Zum Schluss dieser Heuchelei-Einblicke werfen wir noch ein Auge auf den Sunnyboy der Kanzlerkandidaten, auf „Den dienenden Robert„. Er ist ja immer wieder für Überraschungen gut. Nicht allein, dass es ihm unumwunden gelingt, die eigene Parteijugend (eigentlich das Kanonenfutter der neuen Zukunft) hinters Licht zu führen und trotz seiner nicht unbekannten, aber für die Partei grundsympathischen bellizistischen Anschauungen zum Kanzlerkandidaten gekürt zu werden, er avanciert mit seiner Harmlosigkeitsaura auch noch zum Liebling aller Schwiegermütter und macht selbst dieese vergessen, dass er ein grundgefährlicher Hasardeur ist. Er schafft das mit einem Biedermanngehabe, das selbst Heinz Erhardt vor Neid hätte erblassen lassen. Gelingt es ihm doch zum Beispiel unter dem Motto: Ich bin der Robert, wer bist Du? sich an die Küchentische der Nation einladen zu lassen und den besorgten, zugewandten, hilfsbereiten Nächsten zu geben, dem zu vertrauen sich unbedingt lohnt. Und wie das bei nicht nur wahlkampfbedingten interessegeleiteten „Heucheltouren“ so ist, vergisst der/die Besuchte von Jetzt auf Gleich, dass da eigentlich einer sitzt, der lieber heute als morgen TaurusMarschflugkörper an die Ukraine liefern würde. Der Plausch am Küchentisch könnte danach aber Ruckzuck beendet sein. Aber über sowas spricht man bei einem gemütlichen Tässchen Kaffee eher nicht.
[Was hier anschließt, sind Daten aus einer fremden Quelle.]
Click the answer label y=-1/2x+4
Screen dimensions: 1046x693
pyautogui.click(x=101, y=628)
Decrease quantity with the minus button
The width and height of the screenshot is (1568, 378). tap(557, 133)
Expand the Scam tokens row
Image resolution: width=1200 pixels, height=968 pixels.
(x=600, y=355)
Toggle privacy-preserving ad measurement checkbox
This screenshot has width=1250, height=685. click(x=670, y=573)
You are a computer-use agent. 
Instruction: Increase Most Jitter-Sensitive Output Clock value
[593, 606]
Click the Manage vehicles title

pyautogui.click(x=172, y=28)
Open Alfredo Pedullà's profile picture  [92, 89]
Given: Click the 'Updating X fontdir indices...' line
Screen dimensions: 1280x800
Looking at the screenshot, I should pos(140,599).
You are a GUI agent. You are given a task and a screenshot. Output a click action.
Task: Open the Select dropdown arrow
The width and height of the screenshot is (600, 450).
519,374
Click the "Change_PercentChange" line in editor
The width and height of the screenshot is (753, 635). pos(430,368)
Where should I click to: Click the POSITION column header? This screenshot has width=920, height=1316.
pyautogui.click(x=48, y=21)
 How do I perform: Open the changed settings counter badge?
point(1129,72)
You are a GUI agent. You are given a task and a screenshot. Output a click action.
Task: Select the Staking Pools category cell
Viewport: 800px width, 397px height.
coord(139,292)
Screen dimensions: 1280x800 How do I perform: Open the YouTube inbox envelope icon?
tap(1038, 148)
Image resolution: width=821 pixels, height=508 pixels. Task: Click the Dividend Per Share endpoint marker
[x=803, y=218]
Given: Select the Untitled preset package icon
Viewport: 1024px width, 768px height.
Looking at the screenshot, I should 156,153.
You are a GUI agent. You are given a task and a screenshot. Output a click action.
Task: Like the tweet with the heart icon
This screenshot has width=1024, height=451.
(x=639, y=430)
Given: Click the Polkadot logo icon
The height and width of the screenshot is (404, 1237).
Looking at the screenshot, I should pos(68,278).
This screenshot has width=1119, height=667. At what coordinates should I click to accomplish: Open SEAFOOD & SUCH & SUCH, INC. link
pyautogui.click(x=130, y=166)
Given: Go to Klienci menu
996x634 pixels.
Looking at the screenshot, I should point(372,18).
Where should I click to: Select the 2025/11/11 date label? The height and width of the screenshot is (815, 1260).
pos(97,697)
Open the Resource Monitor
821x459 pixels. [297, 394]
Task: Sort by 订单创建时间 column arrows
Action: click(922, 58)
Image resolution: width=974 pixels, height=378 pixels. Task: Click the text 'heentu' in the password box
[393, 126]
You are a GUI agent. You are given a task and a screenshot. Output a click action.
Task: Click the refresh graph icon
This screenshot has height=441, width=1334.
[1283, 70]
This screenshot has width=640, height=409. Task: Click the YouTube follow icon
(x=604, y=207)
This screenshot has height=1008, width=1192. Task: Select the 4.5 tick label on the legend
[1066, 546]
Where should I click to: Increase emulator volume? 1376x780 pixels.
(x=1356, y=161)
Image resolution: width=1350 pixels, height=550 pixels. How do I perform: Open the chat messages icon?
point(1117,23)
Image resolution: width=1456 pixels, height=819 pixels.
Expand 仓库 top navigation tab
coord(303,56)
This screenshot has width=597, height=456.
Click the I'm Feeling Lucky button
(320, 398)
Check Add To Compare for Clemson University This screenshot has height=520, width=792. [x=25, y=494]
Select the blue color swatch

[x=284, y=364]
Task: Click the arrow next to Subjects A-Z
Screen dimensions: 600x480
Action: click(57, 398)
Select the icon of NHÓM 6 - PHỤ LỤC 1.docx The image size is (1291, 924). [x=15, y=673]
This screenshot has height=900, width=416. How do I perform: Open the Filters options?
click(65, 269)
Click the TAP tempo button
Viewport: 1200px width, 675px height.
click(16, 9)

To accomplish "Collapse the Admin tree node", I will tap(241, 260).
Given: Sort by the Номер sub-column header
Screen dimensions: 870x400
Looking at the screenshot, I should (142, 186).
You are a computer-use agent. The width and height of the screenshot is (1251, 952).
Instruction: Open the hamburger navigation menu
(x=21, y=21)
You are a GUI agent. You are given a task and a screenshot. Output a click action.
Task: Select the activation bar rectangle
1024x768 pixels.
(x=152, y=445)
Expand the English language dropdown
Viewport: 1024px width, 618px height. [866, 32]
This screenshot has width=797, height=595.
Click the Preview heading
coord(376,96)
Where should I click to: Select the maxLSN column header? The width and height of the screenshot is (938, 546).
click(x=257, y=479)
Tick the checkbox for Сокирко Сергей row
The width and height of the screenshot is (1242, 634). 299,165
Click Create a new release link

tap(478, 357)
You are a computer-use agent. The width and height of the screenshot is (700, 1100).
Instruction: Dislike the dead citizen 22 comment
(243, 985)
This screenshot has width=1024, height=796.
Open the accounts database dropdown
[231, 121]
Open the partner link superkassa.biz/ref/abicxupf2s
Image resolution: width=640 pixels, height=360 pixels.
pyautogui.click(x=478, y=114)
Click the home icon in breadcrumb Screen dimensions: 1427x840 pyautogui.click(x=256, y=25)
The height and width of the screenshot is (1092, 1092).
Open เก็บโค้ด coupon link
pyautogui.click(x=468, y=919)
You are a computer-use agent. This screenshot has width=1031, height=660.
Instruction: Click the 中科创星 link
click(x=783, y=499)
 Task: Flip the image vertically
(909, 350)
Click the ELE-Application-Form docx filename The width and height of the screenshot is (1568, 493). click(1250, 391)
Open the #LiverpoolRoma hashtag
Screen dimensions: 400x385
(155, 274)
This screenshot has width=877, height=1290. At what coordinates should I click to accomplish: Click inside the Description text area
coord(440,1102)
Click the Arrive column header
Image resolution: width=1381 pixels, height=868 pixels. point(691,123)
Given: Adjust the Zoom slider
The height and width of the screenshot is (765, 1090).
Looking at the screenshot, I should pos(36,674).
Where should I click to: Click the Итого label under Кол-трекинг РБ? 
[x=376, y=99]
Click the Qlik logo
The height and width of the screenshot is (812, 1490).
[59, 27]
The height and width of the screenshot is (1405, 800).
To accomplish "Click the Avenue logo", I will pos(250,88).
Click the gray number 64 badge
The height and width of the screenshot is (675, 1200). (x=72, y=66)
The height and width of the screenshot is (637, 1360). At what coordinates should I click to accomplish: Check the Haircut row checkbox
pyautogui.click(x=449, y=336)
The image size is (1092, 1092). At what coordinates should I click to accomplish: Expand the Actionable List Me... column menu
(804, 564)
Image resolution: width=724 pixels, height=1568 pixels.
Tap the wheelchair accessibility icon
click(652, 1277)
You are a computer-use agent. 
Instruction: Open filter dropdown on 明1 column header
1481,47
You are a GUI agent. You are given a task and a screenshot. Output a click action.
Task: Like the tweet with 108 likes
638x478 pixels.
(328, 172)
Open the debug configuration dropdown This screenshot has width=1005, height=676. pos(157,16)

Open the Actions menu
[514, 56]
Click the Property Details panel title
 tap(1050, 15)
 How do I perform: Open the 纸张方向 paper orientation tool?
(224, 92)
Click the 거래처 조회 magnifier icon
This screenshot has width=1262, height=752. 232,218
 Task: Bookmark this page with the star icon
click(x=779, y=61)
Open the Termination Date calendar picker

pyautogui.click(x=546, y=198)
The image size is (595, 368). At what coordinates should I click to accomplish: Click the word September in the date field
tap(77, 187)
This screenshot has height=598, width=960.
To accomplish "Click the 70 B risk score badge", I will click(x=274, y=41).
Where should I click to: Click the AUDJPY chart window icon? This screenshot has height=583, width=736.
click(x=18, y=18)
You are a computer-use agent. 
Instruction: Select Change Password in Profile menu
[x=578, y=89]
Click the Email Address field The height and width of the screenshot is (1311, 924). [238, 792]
FAZIT:                                                                                                                                                                                          Nicht irritieren lassen. Den friedenspolitischen Kompass nicht aus den Augen verlieren.            Weihnachten und Jahreswechsel vielleicht den 3 Affen widmen und im neuen Jahr der Manipulationsorgie mit Gelassenheit und common sense begegnen und sich nicht für dumm verkaufen lassen.
In diesem Sinne:  Einen guten Rutsch ins neue Jahr!